Worum es geht, wird erklärend darunter gesagt: Es sind „Erlebnisse und Bemerkungen eines deutschen .Kriegsverbrechers' “ — selbstverständlich in Anführungszeichen. Der Buchumschlag zeigt eine rote Gefängniszellenwand, durch die ein Gitterfenster weißes Licht einläßt; mit dem schwarz gedruckten Titel ist automatisch die Farbenkombination Schwarzweißrot erreicht. Der Autor des Buches ist Dr. Julius Lippert, der in der Kampfzeit der NSDAP Chefredakteur des Goebbelsschen „Angriff“ und nach der Machtergreifung Oberbürgermeister von Berlin gewesen ist. Während des Krieges war er Feldkommandant von Arlon im besetzten Belgien; diese Tätigkeit brachte ihm sieben Jahre in belgischen Gefängnissen ein. Seit 1952 ist er auf freiem Fuße; das Ergebnis dieser Freiheit ist das vorliegende Memoirenbuch.

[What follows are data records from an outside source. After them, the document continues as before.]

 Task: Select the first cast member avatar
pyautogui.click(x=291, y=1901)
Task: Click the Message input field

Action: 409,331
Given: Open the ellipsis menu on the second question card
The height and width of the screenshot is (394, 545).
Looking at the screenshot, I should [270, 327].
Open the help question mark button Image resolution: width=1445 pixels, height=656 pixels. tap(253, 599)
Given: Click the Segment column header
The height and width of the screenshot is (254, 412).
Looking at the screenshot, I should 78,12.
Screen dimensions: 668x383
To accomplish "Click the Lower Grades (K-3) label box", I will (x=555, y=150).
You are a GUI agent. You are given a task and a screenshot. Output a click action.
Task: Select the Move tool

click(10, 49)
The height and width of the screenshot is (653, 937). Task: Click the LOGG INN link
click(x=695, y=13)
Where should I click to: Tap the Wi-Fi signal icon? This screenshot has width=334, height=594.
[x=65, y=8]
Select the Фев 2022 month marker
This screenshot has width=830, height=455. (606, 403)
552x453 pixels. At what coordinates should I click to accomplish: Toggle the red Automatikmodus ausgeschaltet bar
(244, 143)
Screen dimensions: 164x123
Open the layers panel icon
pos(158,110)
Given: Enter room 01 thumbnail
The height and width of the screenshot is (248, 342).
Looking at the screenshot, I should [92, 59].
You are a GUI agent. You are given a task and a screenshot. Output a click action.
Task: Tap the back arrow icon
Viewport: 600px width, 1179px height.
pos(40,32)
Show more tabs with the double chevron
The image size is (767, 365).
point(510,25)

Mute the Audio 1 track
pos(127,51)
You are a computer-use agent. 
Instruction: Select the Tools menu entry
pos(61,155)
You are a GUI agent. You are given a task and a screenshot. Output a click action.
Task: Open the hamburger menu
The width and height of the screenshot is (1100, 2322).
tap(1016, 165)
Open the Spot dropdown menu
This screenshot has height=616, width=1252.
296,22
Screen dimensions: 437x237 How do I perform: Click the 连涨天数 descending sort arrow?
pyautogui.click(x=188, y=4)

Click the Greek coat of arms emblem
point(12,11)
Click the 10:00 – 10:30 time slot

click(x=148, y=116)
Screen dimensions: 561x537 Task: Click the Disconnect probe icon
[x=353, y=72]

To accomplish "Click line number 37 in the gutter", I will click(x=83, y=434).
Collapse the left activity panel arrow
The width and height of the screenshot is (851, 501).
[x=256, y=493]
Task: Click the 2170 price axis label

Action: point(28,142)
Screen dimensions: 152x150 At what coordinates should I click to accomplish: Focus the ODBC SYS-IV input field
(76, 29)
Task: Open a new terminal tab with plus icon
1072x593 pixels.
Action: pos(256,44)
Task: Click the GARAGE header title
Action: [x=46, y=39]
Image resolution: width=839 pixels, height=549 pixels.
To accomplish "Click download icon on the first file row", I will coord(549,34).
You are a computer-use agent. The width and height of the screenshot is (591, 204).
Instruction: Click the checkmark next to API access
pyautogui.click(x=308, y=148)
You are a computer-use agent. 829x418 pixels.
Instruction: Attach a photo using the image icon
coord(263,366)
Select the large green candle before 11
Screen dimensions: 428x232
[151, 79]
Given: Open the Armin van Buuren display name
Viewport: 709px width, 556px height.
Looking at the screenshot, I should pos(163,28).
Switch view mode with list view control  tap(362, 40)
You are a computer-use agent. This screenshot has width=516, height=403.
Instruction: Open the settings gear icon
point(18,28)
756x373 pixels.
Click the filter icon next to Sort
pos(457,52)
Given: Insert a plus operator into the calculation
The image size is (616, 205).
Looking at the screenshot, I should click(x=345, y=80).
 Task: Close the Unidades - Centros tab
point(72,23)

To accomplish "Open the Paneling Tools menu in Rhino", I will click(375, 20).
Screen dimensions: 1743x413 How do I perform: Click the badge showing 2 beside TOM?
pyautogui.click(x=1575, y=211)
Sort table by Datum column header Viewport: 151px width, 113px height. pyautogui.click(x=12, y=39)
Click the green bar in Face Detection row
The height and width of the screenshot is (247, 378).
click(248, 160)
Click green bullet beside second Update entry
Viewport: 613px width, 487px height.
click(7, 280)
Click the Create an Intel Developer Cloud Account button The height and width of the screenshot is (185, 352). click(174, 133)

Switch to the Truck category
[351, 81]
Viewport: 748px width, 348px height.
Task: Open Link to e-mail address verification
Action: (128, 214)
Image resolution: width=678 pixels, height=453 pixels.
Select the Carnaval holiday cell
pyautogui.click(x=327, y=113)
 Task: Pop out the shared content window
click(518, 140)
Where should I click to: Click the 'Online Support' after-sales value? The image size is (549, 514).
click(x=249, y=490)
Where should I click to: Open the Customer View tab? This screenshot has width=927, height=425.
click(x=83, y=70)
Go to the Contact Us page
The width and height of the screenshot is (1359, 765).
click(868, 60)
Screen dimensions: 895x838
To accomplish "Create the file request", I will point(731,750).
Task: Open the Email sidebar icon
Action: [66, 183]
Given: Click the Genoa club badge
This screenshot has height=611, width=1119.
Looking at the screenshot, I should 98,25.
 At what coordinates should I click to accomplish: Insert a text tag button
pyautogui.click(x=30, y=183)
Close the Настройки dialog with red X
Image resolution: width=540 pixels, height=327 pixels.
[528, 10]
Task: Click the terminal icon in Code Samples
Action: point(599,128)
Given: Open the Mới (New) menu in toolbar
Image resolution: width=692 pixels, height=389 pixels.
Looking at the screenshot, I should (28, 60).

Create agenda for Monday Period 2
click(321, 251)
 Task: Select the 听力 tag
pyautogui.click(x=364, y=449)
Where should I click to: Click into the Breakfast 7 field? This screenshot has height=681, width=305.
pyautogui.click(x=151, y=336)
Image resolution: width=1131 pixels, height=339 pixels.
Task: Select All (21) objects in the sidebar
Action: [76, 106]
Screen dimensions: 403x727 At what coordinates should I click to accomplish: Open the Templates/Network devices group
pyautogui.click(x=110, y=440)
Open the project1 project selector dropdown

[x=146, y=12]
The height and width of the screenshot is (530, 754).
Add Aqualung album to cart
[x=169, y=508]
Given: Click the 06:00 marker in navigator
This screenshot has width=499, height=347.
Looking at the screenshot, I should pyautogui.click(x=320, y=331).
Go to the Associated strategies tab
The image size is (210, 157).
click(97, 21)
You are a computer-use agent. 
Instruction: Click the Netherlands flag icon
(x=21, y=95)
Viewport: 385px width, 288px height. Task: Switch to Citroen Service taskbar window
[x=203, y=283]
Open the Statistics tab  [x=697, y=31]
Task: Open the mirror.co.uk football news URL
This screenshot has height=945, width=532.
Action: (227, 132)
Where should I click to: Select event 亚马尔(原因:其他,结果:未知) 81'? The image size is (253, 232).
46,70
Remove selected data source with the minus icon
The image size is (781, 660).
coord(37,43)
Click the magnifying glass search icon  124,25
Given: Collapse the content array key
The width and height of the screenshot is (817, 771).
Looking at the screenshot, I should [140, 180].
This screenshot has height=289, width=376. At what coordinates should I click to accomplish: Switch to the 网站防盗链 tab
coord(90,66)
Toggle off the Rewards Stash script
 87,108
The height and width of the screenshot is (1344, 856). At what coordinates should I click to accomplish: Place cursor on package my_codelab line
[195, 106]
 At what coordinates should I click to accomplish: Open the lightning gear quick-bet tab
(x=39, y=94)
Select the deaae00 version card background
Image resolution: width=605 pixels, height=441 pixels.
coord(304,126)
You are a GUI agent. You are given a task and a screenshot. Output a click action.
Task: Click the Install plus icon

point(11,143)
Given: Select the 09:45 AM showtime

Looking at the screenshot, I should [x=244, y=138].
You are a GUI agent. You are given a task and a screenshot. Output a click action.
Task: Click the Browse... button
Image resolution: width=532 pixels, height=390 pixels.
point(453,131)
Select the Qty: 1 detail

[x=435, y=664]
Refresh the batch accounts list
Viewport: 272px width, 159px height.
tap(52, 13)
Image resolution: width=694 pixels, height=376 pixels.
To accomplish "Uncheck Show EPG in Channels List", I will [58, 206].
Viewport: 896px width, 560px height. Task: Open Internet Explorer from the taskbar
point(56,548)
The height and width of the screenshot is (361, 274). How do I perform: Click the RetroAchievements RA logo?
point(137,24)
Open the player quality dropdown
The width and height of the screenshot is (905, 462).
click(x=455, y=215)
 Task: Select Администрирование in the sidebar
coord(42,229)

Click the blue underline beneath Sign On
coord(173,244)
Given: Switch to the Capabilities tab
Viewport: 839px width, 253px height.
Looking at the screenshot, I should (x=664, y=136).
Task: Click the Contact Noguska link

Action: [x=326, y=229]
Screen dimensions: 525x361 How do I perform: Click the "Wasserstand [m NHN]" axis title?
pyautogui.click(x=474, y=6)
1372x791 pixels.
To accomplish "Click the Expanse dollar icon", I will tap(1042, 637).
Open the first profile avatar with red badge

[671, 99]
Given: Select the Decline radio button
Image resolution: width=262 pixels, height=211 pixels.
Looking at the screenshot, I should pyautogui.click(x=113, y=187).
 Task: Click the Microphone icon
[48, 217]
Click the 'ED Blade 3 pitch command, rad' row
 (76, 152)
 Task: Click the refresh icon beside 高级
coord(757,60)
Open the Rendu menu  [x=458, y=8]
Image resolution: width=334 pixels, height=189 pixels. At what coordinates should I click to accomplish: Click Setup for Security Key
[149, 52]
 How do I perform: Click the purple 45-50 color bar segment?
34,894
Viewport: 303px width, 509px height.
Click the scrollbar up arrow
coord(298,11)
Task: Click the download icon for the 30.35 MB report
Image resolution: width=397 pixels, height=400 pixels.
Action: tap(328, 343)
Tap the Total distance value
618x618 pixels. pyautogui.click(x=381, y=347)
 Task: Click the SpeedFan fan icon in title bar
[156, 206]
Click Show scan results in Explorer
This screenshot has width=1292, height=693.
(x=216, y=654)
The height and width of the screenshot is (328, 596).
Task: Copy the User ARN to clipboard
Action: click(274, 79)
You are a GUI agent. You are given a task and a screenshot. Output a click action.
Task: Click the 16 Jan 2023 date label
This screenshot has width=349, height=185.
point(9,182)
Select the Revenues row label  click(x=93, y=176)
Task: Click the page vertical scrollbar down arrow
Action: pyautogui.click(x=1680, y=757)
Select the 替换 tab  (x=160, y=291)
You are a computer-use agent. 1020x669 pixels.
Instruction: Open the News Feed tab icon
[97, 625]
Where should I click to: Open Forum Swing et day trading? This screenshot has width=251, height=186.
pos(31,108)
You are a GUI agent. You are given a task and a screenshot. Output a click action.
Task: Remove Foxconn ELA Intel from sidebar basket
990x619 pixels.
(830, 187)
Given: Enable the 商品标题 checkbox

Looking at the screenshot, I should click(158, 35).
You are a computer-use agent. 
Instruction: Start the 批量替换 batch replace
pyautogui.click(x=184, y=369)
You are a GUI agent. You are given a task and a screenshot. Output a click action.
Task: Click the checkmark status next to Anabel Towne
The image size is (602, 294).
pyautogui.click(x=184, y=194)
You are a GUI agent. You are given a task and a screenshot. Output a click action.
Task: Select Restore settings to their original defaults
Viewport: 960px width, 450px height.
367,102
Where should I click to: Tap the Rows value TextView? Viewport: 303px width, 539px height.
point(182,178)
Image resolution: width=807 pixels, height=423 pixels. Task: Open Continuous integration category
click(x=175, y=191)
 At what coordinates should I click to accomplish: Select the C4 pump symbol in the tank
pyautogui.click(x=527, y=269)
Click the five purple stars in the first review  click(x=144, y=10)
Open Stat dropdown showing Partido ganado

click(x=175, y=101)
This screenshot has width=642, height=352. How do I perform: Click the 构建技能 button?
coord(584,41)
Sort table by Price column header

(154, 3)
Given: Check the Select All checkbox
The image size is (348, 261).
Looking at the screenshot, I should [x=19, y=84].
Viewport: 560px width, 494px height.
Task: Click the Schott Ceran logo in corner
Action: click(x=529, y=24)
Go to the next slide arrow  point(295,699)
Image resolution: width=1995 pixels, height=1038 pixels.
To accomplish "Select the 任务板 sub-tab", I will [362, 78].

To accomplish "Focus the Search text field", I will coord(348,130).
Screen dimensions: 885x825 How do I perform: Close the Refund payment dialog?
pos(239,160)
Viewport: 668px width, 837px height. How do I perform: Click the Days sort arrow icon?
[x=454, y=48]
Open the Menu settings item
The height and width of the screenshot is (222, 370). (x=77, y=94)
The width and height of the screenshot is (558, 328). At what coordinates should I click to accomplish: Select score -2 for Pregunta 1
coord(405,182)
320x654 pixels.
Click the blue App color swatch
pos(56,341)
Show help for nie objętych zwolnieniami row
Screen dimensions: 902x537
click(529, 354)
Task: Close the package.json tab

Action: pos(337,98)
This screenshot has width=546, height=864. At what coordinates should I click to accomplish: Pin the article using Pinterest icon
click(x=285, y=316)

Lipperts Ressentiment wird nach berühmten Mustern durch die Verkündung eines neuen Europa getarnt, wie er es meint: „ ,So schön, wie Europa jetzt arrangiert ist, hätten wir es wohl auch noch hingekriegt', sagte einmal ein wallonischer Zellengenosse zu mir. Ich sah weder eine Veranlassung noch die Möglichkeit, ihm zu widersprechen.“ Aus dem gegenwärtigen Zustand Europas glaubt Lippert für sich und die Seinen das Recht ableiten zu können, Hitlers terroristischen Imperialismus und dessen „Neue Ordnung“ posthum zu verherrlichen. In seinem Buch versucht er die Schrecken des Hitler-Regimes durch angebliche geschichtliche Parallelen zu verharmlosen: schlecht waren nur die anderen, namentlich jene „internationalen Feinde“ der NS-Ordnung, die er auch zuweilen mit Namen nennt.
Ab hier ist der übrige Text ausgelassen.